Now, Swarn Singh (22) has set his sights on becoming the first Indian rower to enter the semifinals of the Olympic Games.
"Yesterday, I created a national record (6.54s), but the effort was not good enough to get me entry into the quarters. Today, I was a bit slow (7.00s) but achieved the mark. It's all part of the game and now I want to be at my best on Tuesday to make the semis cut," said Swarn.
Till September 2009, Swarn had no idea what rowing sport was all about. "When I heard the word for the first time, my reaction was, 'what is rowing'."
Today, he is competing in the sport at the world biggest arena.
"I was at the Sikh Regimental Centre in Ranchi preparing for the Republic Day parade, when a senior asked me if I would be interested in rowing. That time, I had no idea about the sport, but I said yes," recalled the Services rower.
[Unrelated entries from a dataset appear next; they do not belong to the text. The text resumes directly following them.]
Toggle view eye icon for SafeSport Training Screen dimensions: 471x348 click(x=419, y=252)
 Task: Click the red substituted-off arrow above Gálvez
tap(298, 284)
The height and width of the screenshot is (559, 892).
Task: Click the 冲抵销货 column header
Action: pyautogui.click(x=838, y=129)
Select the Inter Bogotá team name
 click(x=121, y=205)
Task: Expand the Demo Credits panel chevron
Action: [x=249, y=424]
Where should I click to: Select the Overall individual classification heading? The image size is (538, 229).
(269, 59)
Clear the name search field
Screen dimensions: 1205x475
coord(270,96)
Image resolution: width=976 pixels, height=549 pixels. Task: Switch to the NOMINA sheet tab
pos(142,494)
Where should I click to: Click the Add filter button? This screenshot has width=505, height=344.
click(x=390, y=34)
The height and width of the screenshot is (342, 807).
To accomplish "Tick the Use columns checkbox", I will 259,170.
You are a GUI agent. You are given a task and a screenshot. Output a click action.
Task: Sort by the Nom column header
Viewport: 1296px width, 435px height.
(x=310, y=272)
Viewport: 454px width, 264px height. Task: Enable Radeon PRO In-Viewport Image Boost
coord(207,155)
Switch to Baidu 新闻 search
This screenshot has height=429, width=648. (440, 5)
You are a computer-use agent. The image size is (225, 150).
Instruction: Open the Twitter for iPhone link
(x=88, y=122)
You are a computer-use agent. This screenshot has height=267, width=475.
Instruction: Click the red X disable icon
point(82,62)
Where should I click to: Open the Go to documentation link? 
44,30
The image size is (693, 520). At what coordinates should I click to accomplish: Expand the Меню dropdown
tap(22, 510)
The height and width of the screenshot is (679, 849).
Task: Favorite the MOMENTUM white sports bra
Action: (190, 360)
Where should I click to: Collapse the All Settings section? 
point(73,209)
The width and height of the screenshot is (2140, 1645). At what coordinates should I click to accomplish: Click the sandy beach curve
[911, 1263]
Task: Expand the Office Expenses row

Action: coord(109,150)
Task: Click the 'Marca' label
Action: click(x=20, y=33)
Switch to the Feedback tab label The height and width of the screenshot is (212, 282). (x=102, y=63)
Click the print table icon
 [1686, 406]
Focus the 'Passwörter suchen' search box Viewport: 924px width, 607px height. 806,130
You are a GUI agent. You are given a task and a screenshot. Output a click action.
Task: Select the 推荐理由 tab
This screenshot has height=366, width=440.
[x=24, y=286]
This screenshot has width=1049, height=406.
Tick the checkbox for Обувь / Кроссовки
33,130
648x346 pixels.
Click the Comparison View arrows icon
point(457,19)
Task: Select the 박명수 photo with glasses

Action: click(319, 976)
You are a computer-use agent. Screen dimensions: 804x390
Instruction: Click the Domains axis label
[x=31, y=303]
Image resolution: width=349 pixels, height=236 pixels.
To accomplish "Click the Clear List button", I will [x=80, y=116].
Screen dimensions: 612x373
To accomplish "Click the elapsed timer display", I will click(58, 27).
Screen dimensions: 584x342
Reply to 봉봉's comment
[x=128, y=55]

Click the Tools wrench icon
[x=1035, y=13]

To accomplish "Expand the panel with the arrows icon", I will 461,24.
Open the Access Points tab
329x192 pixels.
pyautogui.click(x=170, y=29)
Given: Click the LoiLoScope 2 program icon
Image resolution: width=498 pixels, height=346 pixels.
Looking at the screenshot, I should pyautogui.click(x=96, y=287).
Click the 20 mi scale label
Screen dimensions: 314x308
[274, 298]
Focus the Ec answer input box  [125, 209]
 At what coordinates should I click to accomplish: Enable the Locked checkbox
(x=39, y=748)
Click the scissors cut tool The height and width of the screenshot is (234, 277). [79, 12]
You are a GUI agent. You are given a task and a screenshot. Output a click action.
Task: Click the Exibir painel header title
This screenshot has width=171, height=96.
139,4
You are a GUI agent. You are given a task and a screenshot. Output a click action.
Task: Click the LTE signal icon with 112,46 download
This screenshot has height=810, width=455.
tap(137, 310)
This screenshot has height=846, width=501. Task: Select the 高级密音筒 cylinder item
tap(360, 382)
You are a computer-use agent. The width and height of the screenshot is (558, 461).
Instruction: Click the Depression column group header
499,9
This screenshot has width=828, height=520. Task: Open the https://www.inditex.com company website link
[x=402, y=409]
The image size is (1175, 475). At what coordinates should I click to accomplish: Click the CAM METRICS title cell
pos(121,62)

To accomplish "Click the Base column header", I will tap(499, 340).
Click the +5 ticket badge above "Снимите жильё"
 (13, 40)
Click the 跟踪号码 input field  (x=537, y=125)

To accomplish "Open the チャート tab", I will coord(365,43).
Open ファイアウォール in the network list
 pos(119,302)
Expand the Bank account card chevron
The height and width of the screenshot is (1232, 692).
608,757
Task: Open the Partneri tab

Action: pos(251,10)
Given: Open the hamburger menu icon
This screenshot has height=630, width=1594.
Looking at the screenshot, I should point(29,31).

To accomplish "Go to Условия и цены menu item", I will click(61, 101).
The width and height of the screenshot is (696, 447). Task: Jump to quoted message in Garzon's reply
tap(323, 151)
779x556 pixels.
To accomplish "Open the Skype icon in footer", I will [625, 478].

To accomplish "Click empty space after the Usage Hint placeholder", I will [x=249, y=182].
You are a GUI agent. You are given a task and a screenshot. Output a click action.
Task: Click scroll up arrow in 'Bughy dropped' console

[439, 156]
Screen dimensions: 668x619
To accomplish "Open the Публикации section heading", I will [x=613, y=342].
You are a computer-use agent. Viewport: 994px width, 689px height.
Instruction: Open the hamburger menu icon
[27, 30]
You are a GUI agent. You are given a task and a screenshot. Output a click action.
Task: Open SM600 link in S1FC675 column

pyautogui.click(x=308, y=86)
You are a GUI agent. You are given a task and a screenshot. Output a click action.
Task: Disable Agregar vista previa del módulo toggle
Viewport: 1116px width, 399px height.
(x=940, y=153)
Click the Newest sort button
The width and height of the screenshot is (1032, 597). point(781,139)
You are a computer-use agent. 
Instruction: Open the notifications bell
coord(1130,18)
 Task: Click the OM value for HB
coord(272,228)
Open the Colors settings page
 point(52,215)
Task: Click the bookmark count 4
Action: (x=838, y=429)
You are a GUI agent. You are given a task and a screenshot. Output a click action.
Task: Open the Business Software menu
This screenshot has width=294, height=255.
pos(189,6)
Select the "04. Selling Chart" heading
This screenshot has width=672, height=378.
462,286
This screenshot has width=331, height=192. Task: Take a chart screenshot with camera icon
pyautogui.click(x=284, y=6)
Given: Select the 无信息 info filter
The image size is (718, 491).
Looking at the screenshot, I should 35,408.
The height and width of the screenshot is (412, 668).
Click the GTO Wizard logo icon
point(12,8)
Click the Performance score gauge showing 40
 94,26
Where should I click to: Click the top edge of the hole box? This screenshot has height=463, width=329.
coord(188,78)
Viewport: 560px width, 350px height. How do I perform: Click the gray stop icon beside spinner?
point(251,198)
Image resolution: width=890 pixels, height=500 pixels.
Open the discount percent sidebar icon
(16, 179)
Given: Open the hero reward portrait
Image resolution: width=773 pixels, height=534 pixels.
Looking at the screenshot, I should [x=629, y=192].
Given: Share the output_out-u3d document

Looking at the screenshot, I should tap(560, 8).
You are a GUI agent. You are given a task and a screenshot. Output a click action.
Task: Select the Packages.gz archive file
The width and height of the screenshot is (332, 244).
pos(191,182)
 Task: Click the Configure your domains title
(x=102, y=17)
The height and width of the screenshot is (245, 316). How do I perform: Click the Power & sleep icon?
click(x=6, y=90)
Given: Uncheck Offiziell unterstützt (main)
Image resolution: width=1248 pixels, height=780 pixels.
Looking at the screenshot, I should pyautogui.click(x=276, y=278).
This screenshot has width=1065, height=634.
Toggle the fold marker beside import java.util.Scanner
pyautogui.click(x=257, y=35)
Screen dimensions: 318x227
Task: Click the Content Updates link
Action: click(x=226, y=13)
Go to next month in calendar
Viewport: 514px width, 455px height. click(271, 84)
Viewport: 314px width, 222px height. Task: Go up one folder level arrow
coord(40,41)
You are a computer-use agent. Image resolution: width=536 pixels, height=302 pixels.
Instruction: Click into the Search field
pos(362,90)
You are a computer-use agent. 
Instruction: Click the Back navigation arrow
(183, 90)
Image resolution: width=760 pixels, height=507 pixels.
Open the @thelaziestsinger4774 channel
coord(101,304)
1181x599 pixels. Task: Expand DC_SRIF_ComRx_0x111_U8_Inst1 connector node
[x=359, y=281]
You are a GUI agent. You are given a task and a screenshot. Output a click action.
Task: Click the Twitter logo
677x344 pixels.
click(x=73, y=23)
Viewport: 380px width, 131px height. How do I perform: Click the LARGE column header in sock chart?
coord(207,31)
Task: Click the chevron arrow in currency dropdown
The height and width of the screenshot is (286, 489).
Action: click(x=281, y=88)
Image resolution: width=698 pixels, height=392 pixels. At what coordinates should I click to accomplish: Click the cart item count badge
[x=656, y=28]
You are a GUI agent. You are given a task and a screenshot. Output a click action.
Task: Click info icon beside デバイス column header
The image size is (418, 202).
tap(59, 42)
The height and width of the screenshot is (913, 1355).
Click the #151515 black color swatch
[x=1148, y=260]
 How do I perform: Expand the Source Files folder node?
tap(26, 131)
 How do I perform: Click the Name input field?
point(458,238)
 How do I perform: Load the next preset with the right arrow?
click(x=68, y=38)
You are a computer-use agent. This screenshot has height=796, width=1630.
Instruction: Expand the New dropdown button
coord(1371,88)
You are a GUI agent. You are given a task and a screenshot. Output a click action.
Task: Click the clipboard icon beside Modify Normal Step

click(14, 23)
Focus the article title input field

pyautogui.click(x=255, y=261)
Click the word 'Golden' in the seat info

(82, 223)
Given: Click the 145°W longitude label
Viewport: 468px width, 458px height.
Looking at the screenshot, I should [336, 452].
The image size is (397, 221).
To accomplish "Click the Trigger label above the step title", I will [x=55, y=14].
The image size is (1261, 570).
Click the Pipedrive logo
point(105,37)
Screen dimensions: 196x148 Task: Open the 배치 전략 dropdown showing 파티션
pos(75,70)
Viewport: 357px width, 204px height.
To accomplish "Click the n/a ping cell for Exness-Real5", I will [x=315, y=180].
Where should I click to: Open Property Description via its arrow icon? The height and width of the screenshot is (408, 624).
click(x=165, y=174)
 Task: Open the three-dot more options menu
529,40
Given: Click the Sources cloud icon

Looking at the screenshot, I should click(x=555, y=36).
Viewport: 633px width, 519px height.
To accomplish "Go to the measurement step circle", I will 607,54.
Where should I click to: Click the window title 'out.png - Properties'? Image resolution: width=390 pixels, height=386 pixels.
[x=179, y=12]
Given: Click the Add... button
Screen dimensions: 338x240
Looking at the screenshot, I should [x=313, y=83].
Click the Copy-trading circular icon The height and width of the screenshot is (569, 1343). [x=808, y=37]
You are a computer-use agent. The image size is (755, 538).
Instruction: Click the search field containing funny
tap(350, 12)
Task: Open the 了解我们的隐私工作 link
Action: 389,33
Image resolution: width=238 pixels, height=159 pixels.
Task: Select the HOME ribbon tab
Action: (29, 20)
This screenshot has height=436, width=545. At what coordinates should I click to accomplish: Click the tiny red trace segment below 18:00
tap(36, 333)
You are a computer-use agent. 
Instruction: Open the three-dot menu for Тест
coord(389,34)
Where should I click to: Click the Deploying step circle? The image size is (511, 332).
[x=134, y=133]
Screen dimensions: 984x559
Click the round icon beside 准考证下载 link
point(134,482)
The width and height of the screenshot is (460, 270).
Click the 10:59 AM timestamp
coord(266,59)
"I was picked up for the sport only because of my height. The Army team was looking for boys above 185cm in height. I was tall as well as fit, so my seniors recommended my name. Later, I was sent to Pune to join the Army rowing camp."
At that time, Swarn's aim was to get a promotion. And, it was only after he joined the India camp that his perspective changed.
"I am from a humble background and I joined the Army only for money. When I was picked for rowing, I came to know that if I won a medal at the nationals, I would get a promotion. So, initially, it was just the promotion, which was my driving force. But, after winning gold at the 2011 Ranchi National Games, I was selected for the India camp and subsequently my perspective changed.
"I came across Asian Games gold-medallist, Bajrang Lal Takhar, and came to know what Olympics is all about," said the rower.
Swarn still remembers the days when he used to run alongside a horse to improve his endurance, which would help him clear the Army's physical test.
"At that time, I was running to get a job, but the endurance I developed then is helping me now. That's why I've been able to reach this level in such a short span of time," said Swarn.